[Entries provided]
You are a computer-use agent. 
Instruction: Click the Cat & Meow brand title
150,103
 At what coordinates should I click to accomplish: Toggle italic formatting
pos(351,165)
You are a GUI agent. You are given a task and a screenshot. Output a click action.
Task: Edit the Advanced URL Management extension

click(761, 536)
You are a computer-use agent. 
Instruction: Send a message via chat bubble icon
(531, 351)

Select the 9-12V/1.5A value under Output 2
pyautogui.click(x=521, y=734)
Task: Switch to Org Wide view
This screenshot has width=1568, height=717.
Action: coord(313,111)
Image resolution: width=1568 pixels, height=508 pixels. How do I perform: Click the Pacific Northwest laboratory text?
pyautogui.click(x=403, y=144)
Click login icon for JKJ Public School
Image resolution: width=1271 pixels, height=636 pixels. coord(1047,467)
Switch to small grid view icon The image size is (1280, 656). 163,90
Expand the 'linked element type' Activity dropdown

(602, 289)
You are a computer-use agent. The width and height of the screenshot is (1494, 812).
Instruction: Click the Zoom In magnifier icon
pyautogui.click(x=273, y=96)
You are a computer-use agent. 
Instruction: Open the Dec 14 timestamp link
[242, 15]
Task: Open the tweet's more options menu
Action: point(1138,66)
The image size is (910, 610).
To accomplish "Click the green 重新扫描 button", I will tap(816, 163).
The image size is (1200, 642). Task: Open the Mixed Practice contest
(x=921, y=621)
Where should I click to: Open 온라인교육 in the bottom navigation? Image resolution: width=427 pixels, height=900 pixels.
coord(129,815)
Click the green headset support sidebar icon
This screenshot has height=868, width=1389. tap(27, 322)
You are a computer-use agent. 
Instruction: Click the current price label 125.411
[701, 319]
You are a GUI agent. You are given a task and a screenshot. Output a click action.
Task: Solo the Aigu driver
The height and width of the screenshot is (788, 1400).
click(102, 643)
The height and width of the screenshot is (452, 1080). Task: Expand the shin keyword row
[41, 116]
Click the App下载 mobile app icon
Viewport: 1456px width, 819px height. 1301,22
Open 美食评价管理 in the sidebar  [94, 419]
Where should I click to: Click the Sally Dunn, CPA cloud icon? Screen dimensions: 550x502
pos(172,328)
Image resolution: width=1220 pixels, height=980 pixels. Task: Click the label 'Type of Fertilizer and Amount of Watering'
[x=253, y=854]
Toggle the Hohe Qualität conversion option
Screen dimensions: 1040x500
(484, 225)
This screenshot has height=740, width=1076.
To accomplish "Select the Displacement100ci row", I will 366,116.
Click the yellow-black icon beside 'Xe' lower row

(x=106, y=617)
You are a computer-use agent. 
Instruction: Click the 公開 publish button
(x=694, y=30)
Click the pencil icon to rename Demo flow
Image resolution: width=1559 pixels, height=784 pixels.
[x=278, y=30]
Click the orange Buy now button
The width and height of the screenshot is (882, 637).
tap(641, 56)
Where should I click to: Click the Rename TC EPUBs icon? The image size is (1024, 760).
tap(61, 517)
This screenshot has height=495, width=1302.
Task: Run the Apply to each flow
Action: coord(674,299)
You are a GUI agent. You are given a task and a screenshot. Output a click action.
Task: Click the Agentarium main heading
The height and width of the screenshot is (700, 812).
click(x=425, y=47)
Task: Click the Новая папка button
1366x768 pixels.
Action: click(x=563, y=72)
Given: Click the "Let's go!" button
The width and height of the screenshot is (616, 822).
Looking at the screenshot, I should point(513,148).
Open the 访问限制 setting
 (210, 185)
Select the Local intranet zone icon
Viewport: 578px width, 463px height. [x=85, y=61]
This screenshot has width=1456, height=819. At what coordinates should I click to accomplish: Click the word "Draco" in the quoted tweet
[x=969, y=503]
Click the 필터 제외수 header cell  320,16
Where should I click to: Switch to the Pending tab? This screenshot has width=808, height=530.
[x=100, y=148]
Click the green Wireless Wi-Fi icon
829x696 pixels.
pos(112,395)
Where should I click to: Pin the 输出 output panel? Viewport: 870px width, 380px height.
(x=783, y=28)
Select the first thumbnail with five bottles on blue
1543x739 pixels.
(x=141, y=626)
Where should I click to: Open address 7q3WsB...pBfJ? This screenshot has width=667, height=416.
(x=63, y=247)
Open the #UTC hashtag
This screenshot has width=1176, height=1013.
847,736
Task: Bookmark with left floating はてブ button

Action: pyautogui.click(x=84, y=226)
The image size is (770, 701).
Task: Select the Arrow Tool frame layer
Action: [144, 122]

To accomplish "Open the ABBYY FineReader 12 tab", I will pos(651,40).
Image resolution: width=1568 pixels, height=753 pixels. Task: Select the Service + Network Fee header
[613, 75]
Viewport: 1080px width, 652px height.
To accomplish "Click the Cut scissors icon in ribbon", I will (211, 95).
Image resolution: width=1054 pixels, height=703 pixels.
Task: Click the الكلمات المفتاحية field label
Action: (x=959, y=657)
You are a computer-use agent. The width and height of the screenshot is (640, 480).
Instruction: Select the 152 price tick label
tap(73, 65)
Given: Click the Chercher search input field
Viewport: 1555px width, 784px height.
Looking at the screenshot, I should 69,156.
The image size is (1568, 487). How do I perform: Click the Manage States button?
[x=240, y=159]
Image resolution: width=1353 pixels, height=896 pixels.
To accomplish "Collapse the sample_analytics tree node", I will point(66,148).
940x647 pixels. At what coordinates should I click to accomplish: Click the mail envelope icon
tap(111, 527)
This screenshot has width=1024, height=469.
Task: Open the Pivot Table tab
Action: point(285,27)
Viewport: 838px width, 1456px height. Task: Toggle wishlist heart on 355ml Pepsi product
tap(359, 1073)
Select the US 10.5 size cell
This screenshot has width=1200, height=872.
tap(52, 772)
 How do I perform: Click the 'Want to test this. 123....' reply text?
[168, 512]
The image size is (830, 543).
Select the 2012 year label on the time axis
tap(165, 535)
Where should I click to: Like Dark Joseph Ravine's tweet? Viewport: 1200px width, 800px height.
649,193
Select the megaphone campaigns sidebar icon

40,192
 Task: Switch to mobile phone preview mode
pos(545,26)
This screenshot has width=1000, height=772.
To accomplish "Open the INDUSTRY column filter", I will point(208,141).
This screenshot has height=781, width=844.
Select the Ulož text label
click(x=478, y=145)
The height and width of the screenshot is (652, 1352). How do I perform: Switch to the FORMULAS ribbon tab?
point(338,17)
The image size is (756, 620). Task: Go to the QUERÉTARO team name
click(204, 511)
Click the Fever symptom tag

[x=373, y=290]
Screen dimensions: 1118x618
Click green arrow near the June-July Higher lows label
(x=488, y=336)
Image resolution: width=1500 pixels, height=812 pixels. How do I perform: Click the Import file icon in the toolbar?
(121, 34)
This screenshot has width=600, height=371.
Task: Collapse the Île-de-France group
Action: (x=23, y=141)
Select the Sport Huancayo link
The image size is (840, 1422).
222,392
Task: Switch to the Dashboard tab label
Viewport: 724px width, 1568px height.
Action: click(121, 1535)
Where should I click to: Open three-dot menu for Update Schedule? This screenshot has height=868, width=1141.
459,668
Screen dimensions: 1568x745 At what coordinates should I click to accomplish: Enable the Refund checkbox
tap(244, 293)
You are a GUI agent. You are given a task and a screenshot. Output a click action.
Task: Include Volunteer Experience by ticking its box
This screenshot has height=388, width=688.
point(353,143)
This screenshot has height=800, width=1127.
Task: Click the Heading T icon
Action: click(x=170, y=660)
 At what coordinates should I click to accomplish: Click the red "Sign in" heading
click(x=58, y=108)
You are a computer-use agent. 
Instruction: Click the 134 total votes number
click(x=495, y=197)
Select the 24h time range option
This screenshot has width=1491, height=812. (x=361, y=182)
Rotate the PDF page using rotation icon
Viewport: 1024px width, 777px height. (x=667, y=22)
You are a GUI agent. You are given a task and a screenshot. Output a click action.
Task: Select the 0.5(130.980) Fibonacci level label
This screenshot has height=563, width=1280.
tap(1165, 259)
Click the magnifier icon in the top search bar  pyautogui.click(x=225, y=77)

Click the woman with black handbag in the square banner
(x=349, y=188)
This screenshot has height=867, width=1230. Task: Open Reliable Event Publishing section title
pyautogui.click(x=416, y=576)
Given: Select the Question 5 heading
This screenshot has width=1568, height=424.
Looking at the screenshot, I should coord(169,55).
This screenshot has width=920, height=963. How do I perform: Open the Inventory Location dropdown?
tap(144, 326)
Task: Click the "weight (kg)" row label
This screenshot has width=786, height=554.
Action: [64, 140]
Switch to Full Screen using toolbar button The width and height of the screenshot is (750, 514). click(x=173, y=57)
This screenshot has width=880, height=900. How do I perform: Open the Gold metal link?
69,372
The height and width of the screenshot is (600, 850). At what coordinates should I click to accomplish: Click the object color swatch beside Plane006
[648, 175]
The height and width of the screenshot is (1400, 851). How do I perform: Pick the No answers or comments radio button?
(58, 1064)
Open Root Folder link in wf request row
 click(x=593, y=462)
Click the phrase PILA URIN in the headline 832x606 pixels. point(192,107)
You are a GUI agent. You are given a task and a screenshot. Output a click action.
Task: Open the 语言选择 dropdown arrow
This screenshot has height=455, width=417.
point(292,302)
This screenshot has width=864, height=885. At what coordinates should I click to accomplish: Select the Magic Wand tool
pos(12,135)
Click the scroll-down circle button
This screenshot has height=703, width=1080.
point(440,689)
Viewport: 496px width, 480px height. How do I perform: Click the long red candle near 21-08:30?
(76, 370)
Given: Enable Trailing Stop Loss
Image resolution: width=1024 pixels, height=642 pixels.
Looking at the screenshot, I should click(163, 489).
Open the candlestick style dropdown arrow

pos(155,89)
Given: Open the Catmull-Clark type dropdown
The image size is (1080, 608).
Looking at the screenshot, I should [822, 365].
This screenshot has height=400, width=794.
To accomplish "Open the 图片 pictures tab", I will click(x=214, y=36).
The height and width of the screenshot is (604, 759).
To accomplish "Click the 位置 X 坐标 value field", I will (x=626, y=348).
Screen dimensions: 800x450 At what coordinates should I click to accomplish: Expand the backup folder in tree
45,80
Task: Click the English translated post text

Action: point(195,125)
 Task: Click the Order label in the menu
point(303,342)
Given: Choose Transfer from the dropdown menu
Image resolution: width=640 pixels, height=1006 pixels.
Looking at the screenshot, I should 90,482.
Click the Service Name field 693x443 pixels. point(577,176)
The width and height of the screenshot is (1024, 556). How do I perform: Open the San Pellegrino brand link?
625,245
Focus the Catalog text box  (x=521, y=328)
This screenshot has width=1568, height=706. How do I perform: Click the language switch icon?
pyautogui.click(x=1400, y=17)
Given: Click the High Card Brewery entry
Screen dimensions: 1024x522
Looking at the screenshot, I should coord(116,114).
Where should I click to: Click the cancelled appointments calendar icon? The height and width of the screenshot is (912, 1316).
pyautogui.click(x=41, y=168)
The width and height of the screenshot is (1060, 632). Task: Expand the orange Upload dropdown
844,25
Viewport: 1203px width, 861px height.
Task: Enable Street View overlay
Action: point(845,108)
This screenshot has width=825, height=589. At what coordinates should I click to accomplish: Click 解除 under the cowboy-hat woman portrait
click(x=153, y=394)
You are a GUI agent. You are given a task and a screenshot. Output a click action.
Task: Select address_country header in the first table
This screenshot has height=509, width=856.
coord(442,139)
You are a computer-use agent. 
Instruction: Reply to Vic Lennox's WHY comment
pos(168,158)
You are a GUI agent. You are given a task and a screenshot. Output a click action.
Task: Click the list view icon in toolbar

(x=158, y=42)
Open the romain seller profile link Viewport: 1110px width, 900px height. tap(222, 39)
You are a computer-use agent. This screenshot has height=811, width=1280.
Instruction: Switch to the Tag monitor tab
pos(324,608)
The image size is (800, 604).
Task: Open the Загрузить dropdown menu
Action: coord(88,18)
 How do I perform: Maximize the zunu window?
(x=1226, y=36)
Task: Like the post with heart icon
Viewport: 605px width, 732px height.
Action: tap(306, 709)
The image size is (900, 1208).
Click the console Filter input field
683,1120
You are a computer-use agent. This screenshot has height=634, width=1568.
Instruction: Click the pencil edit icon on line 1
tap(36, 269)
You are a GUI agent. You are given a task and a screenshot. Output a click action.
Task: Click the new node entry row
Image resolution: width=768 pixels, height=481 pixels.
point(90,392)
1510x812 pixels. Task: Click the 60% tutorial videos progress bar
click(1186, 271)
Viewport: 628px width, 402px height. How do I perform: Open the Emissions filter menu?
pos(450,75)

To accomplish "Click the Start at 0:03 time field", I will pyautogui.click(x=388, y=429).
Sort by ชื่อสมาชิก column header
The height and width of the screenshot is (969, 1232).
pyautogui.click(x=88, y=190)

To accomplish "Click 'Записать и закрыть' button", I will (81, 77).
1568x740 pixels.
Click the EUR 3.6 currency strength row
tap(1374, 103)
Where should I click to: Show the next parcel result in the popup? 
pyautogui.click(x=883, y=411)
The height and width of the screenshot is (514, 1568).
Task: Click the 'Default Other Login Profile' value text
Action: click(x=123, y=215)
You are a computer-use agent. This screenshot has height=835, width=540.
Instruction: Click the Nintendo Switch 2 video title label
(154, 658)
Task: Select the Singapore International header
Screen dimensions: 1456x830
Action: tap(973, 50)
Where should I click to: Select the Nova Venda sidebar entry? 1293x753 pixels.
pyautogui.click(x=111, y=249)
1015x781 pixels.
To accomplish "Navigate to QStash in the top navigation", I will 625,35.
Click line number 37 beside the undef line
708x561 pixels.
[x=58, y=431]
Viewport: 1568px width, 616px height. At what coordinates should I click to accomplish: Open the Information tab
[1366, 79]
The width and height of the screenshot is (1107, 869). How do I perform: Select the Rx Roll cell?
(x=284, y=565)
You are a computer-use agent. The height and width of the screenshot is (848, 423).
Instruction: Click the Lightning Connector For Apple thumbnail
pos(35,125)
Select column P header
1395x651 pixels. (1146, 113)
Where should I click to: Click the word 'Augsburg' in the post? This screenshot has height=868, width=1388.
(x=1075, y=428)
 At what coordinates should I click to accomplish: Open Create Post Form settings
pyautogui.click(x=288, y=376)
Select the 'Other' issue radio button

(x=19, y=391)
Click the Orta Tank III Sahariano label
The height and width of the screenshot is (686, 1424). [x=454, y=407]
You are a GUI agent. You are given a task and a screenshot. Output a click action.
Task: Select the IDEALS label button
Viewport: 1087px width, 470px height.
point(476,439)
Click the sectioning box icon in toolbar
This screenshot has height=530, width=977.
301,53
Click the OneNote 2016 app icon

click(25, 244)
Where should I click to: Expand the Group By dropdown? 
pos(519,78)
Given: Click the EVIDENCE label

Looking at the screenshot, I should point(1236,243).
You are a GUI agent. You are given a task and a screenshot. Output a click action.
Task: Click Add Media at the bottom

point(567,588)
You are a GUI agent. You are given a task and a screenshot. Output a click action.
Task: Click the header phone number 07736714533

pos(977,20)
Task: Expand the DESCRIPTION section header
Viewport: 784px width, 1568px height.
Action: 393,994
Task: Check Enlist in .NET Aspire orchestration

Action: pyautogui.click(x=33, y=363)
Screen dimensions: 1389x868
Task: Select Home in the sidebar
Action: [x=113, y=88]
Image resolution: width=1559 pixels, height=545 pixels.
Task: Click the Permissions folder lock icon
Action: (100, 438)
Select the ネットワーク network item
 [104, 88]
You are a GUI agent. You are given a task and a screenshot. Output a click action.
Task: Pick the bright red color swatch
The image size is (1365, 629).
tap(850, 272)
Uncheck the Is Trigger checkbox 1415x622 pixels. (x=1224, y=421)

[Problem requirements] Using the data above, repeat exactly the lines that begin at the line with "Task: Click the English translated post text" and end at the line with "Task: Like the post with heart icon", both ends included.

[Problem solution]
Task: Click the English translated post text

Action: point(195,125)
 Task: Click the Order label in the menu
point(303,342)
Given: Choose Transfer from the dropdown menu
Image resolution: width=640 pixels, height=1006 pixels.
Looking at the screenshot, I should 90,482.
Click the Service Name field 693x443 pixels. point(577,176)
The width and height of the screenshot is (1024, 556). How do I perform: Open the San Pellegrino brand link?
625,245
Focus the Catalog text box  (x=521, y=328)
This screenshot has width=1568, height=706. How do I perform: Click the language switch icon?
pyautogui.click(x=1400, y=17)
Given: Click the High Card Brewery entry
Screen dimensions: 1024x522
Looking at the screenshot, I should coord(116,114).
Where should I click to: Click the cancelled appointments calendar icon? The height and width of the screenshot is (912, 1316).
pyautogui.click(x=41, y=168)
The width and height of the screenshot is (1060, 632). Task: Expand the orange Upload dropdown
844,25
Viewport: 1203px width, 861px height.
Task: Enable Street View overlay
Action: point(845,108)
This screenshot has width=825, height=589. At what coordinates should I click to accomplish: Click 解除 under the cowboy-hat woman portrait
click(x=153, y=394)
You are a GUI agent. You are given a task and a screenshot. Output a click action.
Task: Select address_country header in the first table
This screenshot has height=509, width=856.
coord(442,139)
You are a computer-use agent. 
Instruction: Reply to Vic Lennox's WHY comment
pos(168,158)
You are a GUI agent. You are given a task and a screenshot. Output a click action.
Task: Click the list view icon in toolbar

(x=158, y=42)
Open the romain seller profile link Viewport: 1110px width, 900px height. tap(222, 39)
You are a computer-use agent. This screenshot has height=811, width=1280.
Instruction: Switch to the Tag monitor tab
pos(324,608)
The image size is (800, 604).
Task: Open the Загрузить dropdown menu
Action: coord(88,18)
 How do I perform: Maximize the zunu window?
(x=1226, y=36)
Task: Like the post with heart icon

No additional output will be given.